Clinical presentations associated with orbital fractures vary in severity depending on the presence of ocular trauma and the location of the fracture. Symptoms include pain with motility, diplopia with limitation of motion, hypesthesia and trismus. Clinical signs include ecchymosis, crepitus, bone step-off, ptosis, enophthalmos and strabismus. Diplopia and limitation of ocular movement are caused by various conditions. These include orbital hemorrhage and edema, muscular edema or hemorrhage, cranial nerve palsy and entrapment of soft tissue or muscle itself.


Entrapment of tissue occurs in minimally displaced linear or trapdoor fractures, whereas enophthalmos usually occurs in large burst-type fractures. Orbital emphysema is a benign, self-limited condition, but may be aggravated by nose blowing, sneezing or Valsalva maneuver. Oculocardiac reflex may result from entrapment of muscle. It can cause nausea, vomiting and bradycardia, especially in pediatric patients. These symptoms may indicate ischemic damage of the entrapped muscle and suggest immediate surgical intervention.


Evaluation of patients with suspected orbital fracture should involve radiologic examination, motility test, diplopia field test and exophthalmometry. Plain X-ray films, although rarely used, with the Caldwell and Waters view may be done as a screening evaluation for possible fractures and foreign bodies. An orbital computed tomography, the gold standard in trauma, CT with contiguous thin axial and coronal sections should be ordered to confirm the diagnosis and plan for treatment (
See Figure 1A). Three-dimensional CT reconstruction helps define facial bone anatomy and fractures clearly. Trapdoor fractures in pediatrics may not be noticed in CT scans, and in such cases, tear-drop sign (See Figure 1B), missing rectus sign, severe restriction of motion and oculocardiac reflex can be clues to diagnosing the fractures.




Serial evaluation of the diplopia field test and exophthalmometry are recommended as initial edema, hemorrhage and pain affect evaluation. A forced-duction test may help differentiate the causes of restriction of ocular movement, but one must be careful when interpreting the results. Severe edema or hematoma can mimic entrapment of tissues. The test is useful especially when it is done to judge the entrapment under general anesthesia during surgery.

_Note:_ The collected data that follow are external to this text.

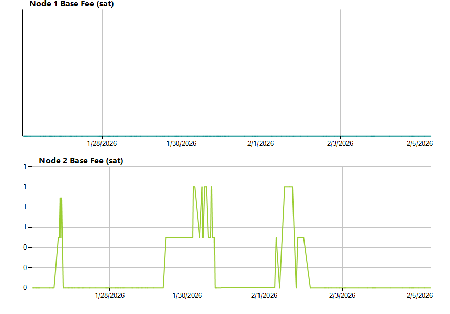Click the bottom y-axis 0 label on Node 2 chart

tap(24, 287)
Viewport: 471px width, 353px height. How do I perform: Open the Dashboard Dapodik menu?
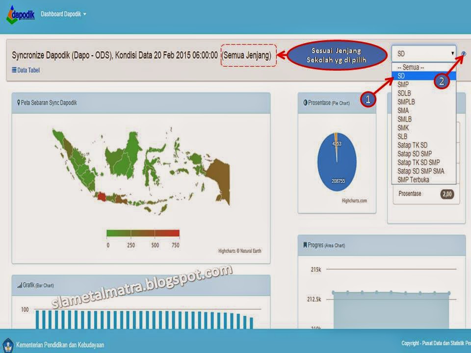pos(64,14)
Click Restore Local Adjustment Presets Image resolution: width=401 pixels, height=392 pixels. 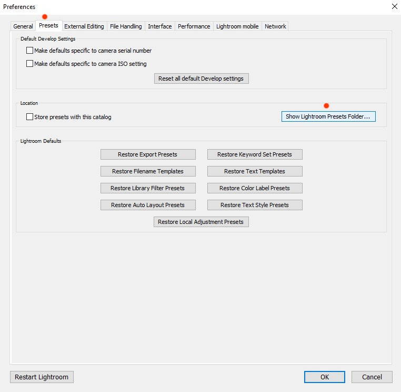tap(201, 222)
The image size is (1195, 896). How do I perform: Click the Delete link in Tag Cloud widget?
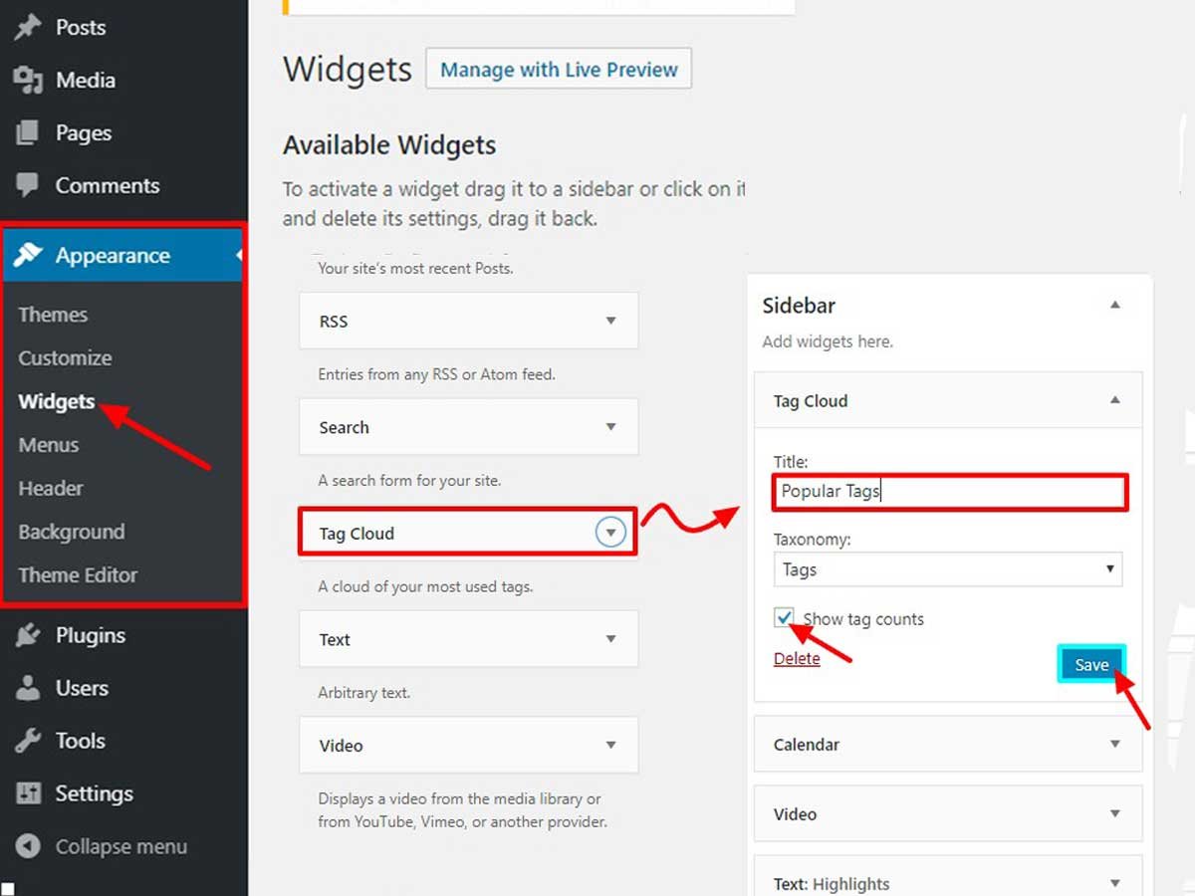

Conservative observation is recommended when the patients have minimal diplopia with good motility, no evidence of muscle entrapment, no significant enophthalmos, or a small fracture that is unlikely to cause late enophthalmos. Cold compression helps limit orbital edema and hemorrhage. The patient should be told to avoid nose blowing and Valsalva maneuvers, because orbital emphysema and proptosis may result. Oral steroids can be prescribed to speed the resolution of orbital edema and facilitate the surgical decision-making process. Prophylactic antibiotics are suggested if the wound is contaminated, CSF leak is present, or if oral steroids are prescribed.


Surgical repair is recommended if muscle entrapment is suspected, if symptomatic diplopia does not improve over one to two weeks, or if enophthalmos greater than 2 mm is present or anticipated. Because diplopia without muscle entrapment and infraorbital hypesthesia can be resolve with time, these symptoms are not indications for surgery.


When indicated, surgery is generally recommended within two weeks of the injury. If the surgery is delayed, fibrosis between orbital tissues, sinus mucosa and bone fragments makes surgery more difficult. However, some trapdoor fractures may appear well-aligned with minimal edema or hemorrhage, but show marked limitation of motion and oculocardiac reflex. These so-called white-eyed blow-out fractures should be treated immediately to prevent the musculature from ischemic damage and necrosis. If enophthalmos is obvious at the time of presentation and the fracture is large, surgery should not be delayed.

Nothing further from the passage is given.